*Extracted text*:
------------------------------------------------------------------------

Review of Citizen in Space by Robert Sheckley

Robert Sheckley is one of the most exciting authors on my shelf. I never know what I'm going to get when cracking a book, only that it will be a smorgasbord of subtle wit, easter eggs, and imaginative storytelling. His 1955 collection Citizen in Space hasn't changed my mind despite the relative lack of substance.

The collection begins with “The Mountain Without a Name”. Something akin to Dubai in space, it tells of an Earth construction company terraforming a planet for human use, which includes converting their version of Mt. Everest into a sea. But bad luck seems to tail them, wrecking the crew's best made plans. Things eventually come to a head, and the men are left with the most dire (as intended) of choices. In “The Accountant”, Sheckley must have been having a bad day with bureaucracy. A throwaway story, it tells of parents pressuring their child to become a magician when all he wants is to be an accountant. Though structured like a bar joke, the punchline is more dark humor than knee-slapping.

------------------------------------------------------------------------

*Set problem A*: In the review, what does the child in "The Accountant" want to become?
*Set problem B*: Write out everything in the review from "The collection begins" down to "humor than knee-slapping.".

(Stored data entries)
------------------------------------------------------------------------

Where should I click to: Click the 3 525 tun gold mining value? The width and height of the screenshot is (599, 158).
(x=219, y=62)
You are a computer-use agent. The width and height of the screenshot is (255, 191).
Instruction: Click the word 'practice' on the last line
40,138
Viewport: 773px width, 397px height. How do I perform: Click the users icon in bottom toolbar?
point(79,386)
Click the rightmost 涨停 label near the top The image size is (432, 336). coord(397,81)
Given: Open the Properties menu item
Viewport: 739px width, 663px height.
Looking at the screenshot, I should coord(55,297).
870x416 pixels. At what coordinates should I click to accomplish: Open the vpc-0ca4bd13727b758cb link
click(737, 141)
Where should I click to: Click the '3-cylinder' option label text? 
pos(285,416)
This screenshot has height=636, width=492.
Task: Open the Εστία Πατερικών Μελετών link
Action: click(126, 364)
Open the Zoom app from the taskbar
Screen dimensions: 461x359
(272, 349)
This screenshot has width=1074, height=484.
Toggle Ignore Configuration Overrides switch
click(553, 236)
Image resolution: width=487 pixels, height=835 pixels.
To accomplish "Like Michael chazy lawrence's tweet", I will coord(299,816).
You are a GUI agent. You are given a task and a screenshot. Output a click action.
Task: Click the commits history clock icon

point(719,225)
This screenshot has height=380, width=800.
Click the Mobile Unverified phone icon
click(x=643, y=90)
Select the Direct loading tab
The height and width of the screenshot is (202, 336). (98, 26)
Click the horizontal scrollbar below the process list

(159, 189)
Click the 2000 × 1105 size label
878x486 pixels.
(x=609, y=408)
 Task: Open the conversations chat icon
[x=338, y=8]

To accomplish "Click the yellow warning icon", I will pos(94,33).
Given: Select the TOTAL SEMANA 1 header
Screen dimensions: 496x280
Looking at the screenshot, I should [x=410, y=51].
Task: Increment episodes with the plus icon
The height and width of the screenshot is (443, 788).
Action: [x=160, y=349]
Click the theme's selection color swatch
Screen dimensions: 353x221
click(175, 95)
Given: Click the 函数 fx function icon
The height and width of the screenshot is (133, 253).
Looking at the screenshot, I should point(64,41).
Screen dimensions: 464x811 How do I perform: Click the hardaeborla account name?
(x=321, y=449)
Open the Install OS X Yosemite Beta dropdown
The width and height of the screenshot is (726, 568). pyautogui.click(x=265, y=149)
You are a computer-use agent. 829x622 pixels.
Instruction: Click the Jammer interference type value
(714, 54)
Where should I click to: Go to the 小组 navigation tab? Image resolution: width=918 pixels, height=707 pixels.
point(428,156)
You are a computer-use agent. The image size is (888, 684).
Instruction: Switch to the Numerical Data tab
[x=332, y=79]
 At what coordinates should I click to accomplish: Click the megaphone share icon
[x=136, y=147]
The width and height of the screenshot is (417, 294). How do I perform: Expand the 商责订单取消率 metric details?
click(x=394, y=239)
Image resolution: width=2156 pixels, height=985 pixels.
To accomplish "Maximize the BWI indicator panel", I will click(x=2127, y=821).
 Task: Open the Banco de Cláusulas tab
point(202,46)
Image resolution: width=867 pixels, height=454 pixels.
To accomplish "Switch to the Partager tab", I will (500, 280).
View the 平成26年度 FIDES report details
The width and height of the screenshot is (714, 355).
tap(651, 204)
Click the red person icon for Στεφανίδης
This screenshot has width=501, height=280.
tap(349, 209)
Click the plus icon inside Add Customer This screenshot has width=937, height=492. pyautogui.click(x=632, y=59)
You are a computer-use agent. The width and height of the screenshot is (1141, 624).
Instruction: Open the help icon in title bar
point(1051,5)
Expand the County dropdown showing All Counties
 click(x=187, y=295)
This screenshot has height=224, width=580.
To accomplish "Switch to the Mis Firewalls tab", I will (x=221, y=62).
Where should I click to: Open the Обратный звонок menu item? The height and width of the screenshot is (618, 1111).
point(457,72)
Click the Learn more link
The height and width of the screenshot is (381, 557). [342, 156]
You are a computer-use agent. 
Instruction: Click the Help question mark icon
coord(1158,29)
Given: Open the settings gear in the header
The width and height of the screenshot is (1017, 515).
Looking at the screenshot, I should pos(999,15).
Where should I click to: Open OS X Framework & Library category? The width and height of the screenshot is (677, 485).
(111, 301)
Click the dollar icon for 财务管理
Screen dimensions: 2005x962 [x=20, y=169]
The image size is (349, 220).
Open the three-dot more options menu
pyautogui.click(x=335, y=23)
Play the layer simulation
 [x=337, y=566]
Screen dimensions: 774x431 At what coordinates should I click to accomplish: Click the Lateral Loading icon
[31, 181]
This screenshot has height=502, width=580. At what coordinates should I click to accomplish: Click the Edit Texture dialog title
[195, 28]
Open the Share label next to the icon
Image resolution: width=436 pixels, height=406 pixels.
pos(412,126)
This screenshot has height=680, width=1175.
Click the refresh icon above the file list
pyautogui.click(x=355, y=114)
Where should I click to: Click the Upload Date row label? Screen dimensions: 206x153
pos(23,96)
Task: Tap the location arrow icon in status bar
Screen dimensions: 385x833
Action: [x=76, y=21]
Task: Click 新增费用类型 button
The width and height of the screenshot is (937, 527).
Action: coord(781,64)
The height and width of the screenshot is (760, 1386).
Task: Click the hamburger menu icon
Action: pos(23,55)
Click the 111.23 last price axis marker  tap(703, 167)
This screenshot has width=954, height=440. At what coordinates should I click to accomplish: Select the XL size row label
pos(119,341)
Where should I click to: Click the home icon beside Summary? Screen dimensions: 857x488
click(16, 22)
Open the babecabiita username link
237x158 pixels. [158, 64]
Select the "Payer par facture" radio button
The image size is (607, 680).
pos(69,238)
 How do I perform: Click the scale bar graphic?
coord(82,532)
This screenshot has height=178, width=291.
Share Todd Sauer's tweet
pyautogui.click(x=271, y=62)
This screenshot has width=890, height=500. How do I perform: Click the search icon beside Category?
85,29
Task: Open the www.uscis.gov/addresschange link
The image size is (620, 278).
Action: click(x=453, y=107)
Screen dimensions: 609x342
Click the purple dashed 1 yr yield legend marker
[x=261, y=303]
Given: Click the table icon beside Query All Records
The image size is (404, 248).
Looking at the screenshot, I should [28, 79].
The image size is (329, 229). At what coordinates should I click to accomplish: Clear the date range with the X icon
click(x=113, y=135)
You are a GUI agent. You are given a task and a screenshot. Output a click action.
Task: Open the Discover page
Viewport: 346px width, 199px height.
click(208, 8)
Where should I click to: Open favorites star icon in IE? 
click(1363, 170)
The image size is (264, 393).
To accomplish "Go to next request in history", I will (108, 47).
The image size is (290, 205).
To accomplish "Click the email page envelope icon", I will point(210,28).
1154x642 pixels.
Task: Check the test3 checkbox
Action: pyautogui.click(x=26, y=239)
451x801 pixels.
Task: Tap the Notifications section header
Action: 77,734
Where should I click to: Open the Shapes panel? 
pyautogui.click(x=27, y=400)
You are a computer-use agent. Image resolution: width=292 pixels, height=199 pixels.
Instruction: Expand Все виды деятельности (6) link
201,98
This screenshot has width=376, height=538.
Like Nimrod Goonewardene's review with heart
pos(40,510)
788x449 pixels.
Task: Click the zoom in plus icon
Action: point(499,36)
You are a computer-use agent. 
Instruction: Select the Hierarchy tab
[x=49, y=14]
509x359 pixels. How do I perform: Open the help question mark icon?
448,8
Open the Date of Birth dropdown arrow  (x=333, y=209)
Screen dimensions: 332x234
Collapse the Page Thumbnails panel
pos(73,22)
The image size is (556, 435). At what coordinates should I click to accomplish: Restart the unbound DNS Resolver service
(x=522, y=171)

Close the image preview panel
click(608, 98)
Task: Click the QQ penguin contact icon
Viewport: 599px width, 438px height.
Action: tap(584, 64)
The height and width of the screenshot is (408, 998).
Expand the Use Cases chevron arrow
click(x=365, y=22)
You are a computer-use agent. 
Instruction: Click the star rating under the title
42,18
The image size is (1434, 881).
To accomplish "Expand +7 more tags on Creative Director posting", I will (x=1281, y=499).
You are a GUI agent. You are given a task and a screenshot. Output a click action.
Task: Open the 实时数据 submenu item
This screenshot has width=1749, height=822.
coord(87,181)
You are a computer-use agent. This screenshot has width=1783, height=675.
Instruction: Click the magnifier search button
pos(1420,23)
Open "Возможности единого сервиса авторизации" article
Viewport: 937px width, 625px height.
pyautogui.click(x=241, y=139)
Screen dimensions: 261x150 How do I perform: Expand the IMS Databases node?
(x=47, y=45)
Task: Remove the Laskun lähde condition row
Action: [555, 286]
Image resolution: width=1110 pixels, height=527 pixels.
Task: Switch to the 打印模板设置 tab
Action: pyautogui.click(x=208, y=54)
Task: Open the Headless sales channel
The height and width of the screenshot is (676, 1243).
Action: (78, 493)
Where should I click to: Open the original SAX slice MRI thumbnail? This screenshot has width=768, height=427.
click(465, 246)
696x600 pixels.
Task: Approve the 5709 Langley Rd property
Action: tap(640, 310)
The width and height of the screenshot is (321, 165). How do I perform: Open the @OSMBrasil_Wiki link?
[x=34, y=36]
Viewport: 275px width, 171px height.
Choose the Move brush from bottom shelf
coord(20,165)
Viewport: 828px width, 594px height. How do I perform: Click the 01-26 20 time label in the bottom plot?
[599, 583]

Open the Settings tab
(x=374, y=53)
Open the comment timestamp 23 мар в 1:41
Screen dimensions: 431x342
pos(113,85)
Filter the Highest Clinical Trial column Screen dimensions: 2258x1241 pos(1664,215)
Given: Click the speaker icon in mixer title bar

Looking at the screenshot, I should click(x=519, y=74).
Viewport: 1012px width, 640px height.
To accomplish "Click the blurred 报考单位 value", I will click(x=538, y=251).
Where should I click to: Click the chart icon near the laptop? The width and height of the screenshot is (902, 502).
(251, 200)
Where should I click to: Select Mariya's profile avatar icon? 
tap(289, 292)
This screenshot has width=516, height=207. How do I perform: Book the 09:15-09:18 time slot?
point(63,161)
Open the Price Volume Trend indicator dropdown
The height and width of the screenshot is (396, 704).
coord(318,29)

------------------------------------------------------------------------

*Task answer A*: An accountant.

*Task answer B*:
The collection begins with “The Mountain Without a Name”. Something akin to Dubai in space, it tells of an Earth construction company terraforming a planet for human use, which includes converting their version of Mt. Everest into a sea. But bad luck seems to tail them, wrecking the crew's best made plans. Things eventually come to a head, and the men are left with the most dire (as intended) of choices. In “The Accountant”, Sheckley must have been having a bad day with bureaucracy. A throwaway story, it tells of parents pressuring their child to become a magician when all he wants is to be an accountant. Though structured like a bar joke, the punchline is more dark humor than knee-slapping.